MAP3K8 kinase was shown to be an important mediator in inflammation during both innate and adaptive immune response ( Arthur and Ley, 2013; Lee et al., 2015c; Miyoshi et al., 1991). Activation of MAP3K8 involves downstream signaling pathways such as MEK/ERK, JNK, p38 MAPK and NF-κB not only involved in inflammatory response but also in the production of pro-inflammatory cytokines such as TNFα, IL-1β and IFNγ (Gantke et al., 2011; Martel and Rousseau, 2014; Pattison et al., 2016; Vougioukalaki et al., 2011). Recently, accumulating evidences suggest that MAP3K8 may play a role in cell transformation, tumor growth and metastatic progression in several human cancers ( Jeong et al., 2011; Kim et al., 2014; Lee et al., 2015b; Lee et al., 2016; Sourvinos et al., 1999). In this view, a recent report indicates that that higher expression of MAP3K8 correlates with both the BRAF V600E mutation and tumor recurrence in PTC (Lee et al., 2015a).
Our data indicate for the first time that MAP3K8 is up-regulated in 8505C-CSCs compared to 8505 C cell monolayer. Moreover, treatment with MAP3K8 inhibitor alone induced both marked DNA fragmentation and PARP cleavage, indicative of apoptosis induction in 8505C-CSCs. Furthermore, the findings obtained by our computational model are in agreement with those described in ovarian cancer cells, where MAP3K8 levels are positively related to the ERK phosphorylation levels (Gruosso et al., 2015). Moreover, other previous data, obtained in melanoma cells, further confirm our findings. Indeed, in this cell model MAP3K8 expression is associated with de novo resistance in BRAF V600E cultured cell lines and acquired resistance to BRAF inhibitors (Johannessen et al., 2010),
Taken together, MAP3K8 appears not only drive vemurafenib resistance in CSCs but might represent a potential novel prognostic marker and therapeutic targets for advanced thyroid cancer treatment. Indeed, MAP3K8 expression levels may be a clinically useful biomarker to predict the response to vemurafenib monotherapy in BRAF mutant tumors as well as may also help guide the selection of MAP3K8 combination therapy in these cancers.
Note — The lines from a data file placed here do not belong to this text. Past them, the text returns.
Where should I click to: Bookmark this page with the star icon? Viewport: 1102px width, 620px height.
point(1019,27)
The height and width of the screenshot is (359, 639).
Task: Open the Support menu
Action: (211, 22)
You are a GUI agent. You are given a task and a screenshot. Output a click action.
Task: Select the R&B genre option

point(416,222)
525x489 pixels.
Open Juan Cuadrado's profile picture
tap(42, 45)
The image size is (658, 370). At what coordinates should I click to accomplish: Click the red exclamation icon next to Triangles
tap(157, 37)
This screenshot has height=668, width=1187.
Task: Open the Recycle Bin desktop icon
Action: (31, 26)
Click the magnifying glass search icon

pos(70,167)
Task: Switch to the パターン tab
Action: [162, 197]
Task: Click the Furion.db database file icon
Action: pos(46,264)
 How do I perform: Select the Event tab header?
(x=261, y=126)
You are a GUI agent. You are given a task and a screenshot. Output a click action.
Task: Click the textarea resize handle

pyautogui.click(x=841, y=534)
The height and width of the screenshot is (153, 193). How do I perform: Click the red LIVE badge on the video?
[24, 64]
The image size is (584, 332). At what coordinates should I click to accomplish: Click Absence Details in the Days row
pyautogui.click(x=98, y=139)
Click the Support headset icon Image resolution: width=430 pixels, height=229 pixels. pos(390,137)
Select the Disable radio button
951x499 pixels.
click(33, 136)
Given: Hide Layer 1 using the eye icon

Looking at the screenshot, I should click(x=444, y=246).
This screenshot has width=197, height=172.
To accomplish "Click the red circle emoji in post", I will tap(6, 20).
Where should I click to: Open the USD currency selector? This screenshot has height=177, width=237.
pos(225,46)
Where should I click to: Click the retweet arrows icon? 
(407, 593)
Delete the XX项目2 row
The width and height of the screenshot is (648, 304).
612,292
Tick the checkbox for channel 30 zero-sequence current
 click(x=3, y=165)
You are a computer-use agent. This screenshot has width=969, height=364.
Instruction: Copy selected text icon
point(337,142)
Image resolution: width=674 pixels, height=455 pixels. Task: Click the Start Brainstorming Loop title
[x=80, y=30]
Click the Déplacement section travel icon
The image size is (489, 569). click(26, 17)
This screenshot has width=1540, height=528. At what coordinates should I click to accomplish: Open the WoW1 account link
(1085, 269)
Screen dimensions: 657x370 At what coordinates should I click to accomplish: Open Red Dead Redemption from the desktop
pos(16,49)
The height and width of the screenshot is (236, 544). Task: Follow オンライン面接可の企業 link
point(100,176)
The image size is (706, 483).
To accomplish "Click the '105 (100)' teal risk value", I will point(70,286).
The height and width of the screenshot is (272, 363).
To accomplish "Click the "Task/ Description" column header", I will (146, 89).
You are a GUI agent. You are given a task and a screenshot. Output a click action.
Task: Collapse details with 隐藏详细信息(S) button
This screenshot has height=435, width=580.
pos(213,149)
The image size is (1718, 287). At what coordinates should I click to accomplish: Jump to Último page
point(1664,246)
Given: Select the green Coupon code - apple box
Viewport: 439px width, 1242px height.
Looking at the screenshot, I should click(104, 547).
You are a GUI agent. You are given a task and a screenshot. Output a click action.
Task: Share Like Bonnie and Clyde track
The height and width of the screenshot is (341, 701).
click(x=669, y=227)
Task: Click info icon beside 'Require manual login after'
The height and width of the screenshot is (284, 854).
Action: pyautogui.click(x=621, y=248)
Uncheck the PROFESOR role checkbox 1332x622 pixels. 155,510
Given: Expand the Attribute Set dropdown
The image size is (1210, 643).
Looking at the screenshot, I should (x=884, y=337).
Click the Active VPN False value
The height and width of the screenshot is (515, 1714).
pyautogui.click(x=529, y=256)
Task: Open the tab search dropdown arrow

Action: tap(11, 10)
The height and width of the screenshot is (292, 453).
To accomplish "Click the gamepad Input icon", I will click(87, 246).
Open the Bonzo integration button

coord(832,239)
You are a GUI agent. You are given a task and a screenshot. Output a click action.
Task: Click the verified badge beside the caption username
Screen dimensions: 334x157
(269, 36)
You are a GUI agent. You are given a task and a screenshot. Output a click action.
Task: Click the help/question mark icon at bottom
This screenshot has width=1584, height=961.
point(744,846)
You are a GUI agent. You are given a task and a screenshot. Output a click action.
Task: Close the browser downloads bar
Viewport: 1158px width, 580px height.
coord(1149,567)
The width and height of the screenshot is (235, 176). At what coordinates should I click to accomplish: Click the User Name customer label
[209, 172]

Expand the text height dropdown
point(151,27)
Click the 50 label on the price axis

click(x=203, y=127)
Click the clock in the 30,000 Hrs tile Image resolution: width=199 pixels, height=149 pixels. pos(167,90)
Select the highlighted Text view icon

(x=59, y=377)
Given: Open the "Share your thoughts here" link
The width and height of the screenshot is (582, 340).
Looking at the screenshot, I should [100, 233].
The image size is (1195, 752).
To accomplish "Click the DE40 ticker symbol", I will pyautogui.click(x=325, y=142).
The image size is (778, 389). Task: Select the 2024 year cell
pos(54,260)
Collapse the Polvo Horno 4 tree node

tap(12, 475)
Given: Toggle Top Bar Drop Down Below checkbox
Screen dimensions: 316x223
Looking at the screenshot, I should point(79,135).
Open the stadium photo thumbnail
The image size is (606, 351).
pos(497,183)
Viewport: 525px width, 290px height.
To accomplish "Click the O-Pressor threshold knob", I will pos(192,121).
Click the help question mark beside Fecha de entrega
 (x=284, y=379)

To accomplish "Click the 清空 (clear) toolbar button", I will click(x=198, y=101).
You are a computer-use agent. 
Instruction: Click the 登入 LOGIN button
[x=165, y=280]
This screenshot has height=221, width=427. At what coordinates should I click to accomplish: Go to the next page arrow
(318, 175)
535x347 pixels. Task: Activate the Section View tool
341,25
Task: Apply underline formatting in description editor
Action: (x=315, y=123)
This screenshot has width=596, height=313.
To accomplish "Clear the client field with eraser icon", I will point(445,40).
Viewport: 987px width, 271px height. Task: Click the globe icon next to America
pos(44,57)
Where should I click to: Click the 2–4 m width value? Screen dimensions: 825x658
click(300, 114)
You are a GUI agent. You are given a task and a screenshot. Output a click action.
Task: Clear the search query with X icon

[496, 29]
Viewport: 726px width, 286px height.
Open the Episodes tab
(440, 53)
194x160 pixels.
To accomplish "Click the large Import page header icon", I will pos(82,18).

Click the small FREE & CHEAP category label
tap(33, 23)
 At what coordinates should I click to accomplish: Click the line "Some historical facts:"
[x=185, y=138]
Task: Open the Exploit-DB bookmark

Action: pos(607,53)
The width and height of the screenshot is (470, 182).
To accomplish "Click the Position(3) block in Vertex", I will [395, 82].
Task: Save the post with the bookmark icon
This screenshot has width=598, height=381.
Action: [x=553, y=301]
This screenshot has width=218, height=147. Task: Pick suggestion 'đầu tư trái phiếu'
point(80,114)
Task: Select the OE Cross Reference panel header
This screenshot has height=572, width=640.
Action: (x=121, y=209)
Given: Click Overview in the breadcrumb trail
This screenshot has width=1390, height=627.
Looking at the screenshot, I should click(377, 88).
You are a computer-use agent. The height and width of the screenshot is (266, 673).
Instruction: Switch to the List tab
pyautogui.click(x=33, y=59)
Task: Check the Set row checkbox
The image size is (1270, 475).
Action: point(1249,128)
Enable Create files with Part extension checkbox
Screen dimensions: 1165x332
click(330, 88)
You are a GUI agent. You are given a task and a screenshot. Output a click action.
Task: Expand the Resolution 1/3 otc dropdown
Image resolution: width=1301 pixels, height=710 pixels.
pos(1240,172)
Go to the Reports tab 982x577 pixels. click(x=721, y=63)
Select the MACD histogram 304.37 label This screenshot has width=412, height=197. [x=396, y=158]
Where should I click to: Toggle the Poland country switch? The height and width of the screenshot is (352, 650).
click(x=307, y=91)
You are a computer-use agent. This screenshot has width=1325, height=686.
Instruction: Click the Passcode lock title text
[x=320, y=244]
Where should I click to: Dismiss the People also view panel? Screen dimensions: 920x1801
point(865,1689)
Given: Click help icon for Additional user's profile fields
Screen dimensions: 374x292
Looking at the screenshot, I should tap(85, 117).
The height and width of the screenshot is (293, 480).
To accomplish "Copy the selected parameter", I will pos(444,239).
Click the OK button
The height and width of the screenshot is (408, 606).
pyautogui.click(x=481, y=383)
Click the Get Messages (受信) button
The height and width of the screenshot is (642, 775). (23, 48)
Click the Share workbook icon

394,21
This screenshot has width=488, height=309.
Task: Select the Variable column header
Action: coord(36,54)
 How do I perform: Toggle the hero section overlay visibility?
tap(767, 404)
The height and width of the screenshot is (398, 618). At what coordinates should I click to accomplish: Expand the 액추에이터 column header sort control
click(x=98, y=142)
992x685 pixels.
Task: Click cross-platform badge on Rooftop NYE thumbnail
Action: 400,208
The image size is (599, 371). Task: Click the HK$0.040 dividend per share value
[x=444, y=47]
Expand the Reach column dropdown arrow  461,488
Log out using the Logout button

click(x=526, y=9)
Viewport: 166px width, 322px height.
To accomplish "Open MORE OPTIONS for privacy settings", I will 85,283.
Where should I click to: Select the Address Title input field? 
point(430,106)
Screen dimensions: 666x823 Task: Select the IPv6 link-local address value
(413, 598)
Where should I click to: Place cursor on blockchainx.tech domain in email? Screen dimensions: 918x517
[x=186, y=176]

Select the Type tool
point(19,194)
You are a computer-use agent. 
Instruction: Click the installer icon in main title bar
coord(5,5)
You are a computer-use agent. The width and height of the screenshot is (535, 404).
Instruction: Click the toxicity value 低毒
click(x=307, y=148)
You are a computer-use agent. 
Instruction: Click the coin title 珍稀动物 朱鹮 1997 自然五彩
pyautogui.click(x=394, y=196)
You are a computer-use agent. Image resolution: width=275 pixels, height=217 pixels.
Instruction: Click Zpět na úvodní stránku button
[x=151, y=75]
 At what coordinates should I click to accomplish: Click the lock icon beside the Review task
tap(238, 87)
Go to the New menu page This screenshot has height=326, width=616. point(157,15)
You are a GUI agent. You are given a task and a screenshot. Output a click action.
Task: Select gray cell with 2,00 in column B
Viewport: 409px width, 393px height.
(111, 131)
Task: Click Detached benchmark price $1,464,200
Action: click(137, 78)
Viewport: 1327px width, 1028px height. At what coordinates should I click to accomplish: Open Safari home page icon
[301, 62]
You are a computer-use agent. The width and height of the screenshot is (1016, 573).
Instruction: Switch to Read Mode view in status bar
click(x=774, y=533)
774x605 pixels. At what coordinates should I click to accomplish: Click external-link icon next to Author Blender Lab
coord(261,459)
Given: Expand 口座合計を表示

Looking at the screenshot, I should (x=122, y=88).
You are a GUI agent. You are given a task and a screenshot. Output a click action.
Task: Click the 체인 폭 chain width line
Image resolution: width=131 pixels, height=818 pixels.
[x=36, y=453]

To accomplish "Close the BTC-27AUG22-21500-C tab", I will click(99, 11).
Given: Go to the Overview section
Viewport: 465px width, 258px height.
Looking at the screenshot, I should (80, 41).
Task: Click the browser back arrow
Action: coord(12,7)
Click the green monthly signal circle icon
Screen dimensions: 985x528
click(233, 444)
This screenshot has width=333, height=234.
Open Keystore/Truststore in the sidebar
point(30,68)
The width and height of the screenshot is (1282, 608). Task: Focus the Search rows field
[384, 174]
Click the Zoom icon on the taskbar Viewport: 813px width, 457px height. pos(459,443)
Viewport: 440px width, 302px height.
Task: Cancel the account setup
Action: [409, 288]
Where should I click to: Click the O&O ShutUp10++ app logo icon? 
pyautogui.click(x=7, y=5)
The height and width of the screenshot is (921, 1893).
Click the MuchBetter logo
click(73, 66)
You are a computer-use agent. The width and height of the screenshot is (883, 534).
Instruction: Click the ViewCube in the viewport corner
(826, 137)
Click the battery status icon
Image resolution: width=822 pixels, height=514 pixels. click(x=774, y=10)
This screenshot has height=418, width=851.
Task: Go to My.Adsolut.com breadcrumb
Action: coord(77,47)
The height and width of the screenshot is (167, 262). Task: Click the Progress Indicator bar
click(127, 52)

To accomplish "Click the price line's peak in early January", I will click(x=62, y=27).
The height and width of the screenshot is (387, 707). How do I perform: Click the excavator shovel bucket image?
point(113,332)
Moreover, these data are suggestive that MAP3K8 may support the development of stem cell capabilities in the thyroid cancer cells and, also be associated with tumor progression and metastasis. Thus, future study will be directed to investigate the role of MAP3K8 in thyroid cancer.
In conclusion, our data highlight a distinct mechanism by which mutant BRAF V600E thyroid cancer escape from vemurafenib inhibitory activity. Our current data reveal that MAP3K8 contributes to vemurafenib resistance of mutant BRAF V600E thyroid CSCs.
The further role of MAP3K8 as biomarker in predicting response in thyroid cancer under vemurafenib treatment could be better assessed through in vivo experiments that will be performed in due course.
Moreover, with a limited effort, the in silico model can be adapted to other diseases that share the same signaling pathway.
Conflict of Interest: none declared.
References
Author notes
The authors wish it to be known that, in their opinion, Fiorenza Gianì and Giulia Russo authors should be regarded as Joint First Authors.